# Betsie River



## jpwohlscheid (Aug 21, 2014)

Has anyone heard about the amount of salmon in the Bettie river? Heading up there soon and wondered how it was looking


----------



## 6667supersport (Oct 10, 2012)

There are fish in the river


----------



## FishMichv2 (Oct 18, 2004)

jpwohlscheid said:


> Has anyone heard about the amount of salmon in the Bettie river? Heading up there soon and wondered how it was looking


there are twelve, twelve salmons.


----------



## Lou is Blue (Sep 14, 2014)

FishMichv2 said:


> there are twelve, twelve salmons.


Nine, there are only nine left, no new ones came in and fly snaggers got three.


----------



## jigger69 (Feb 19, 2014)

Any new reports for the betsie yet. T minus 4 days.


----------



## Lou is Blue (Sep 14, 2014)

jigger69 said:


> Any new reports for the betsie yet. T minus 4 days.


You missed it.


----------



## jigger69 (Feb 19, 2014)

Missed it?. Took a 3 1/2 drive yesterday to check it out for myself. Exact opposite.


----------



## Lou is Blue (Sep 14, 2014)

That's a really good way to get local intelligence without announcing it to the world, particularly about a river so small an old man with prostate trouble could pee halfway across.


----------



## jigger69 (Feb 19, 2014)

Lol yea didn't want my only vacation to be wasted


----------



## Wobble (Sep 13, 2004)

[QUOTE="Lou is Blue, post: 5622785, member: 96961" a river so small an old man with prostate trouble could pee halfway across.[/QUOTE]

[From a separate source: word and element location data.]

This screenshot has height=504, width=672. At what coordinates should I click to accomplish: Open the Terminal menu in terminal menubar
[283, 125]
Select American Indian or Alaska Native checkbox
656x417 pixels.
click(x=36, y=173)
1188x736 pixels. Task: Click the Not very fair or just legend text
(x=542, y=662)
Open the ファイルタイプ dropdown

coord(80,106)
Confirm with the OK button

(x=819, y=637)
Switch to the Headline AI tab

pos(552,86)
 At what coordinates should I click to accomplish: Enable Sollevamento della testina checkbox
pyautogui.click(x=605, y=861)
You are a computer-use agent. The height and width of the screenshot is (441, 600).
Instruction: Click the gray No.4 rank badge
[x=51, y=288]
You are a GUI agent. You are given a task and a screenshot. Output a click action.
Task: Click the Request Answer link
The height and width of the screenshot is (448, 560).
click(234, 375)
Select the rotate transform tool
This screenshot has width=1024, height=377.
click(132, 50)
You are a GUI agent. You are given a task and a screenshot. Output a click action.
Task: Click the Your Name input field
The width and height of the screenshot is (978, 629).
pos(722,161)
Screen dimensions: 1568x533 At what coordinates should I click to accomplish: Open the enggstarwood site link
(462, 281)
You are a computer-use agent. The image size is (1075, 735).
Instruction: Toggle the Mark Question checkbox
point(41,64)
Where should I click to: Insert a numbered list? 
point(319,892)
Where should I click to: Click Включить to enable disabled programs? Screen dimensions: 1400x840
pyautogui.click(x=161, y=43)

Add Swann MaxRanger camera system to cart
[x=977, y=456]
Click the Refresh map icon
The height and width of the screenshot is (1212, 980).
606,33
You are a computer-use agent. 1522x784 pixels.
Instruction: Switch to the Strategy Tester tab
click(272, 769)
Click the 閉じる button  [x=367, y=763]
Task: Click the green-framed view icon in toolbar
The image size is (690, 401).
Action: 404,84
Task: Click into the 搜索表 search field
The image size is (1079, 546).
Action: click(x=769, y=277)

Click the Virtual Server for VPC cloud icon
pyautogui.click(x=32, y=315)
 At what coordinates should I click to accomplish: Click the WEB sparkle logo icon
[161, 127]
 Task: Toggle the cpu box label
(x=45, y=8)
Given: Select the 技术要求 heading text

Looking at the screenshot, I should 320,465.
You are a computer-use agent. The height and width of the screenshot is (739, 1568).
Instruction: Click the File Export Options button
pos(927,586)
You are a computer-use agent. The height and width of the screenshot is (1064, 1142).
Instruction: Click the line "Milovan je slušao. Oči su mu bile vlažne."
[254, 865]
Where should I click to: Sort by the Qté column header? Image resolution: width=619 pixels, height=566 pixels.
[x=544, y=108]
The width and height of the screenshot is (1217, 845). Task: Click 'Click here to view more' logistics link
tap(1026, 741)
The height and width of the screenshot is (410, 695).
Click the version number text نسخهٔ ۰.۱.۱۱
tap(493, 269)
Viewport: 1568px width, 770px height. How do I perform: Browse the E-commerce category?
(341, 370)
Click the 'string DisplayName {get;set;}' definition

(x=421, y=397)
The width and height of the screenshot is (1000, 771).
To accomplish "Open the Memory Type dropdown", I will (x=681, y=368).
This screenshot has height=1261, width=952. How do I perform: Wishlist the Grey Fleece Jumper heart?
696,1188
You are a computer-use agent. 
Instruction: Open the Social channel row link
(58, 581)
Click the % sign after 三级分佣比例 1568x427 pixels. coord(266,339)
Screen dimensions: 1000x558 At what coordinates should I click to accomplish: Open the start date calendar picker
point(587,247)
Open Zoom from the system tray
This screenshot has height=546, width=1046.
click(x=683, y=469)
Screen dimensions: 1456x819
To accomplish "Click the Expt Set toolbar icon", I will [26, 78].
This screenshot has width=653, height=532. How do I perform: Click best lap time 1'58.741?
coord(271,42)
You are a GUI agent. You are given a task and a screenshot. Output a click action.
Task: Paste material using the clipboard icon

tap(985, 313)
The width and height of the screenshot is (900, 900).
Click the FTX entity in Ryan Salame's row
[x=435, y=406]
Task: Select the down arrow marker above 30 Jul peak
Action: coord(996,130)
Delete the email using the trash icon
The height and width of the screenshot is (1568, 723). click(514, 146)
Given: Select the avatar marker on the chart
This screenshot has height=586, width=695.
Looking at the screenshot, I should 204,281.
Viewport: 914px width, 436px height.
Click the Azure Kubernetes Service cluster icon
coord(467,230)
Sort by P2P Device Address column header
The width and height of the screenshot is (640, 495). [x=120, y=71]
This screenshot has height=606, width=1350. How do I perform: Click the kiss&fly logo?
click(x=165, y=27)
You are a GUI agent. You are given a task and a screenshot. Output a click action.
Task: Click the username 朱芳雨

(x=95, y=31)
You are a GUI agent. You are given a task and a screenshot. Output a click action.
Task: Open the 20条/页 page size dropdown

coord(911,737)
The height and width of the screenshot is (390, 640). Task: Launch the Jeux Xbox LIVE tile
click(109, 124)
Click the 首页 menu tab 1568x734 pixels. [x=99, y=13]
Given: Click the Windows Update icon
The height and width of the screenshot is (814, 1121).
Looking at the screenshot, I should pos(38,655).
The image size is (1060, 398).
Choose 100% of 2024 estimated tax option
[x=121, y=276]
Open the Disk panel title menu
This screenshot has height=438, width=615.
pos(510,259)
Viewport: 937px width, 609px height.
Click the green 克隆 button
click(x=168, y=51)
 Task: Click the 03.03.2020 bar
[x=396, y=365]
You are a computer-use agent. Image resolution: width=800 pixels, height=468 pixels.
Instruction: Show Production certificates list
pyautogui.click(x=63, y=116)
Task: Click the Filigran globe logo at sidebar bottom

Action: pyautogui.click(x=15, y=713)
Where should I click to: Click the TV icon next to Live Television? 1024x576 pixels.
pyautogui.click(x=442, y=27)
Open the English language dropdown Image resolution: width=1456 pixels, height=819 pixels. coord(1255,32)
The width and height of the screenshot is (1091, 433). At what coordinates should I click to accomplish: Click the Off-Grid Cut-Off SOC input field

Now that's funny right there, I don't care who you are!!


----------



## JVoutdoors (Sep 23, 2013)

And you are trolling in the wrong forum. checkout NW rivers as there is plenty of lies, bragging, flossing techniques etc on the Betsie there every day LOL. Make sure you use big trebles there this year also. And ticklers are the ticket this year... Love your analogy Lou!


----------



## salmon_slayer06 (Mar 19, 2006)

the nice weather, easy fishing, and low gas prices will bring out the crowds. Its been that way for everything this year besides fishing.


----------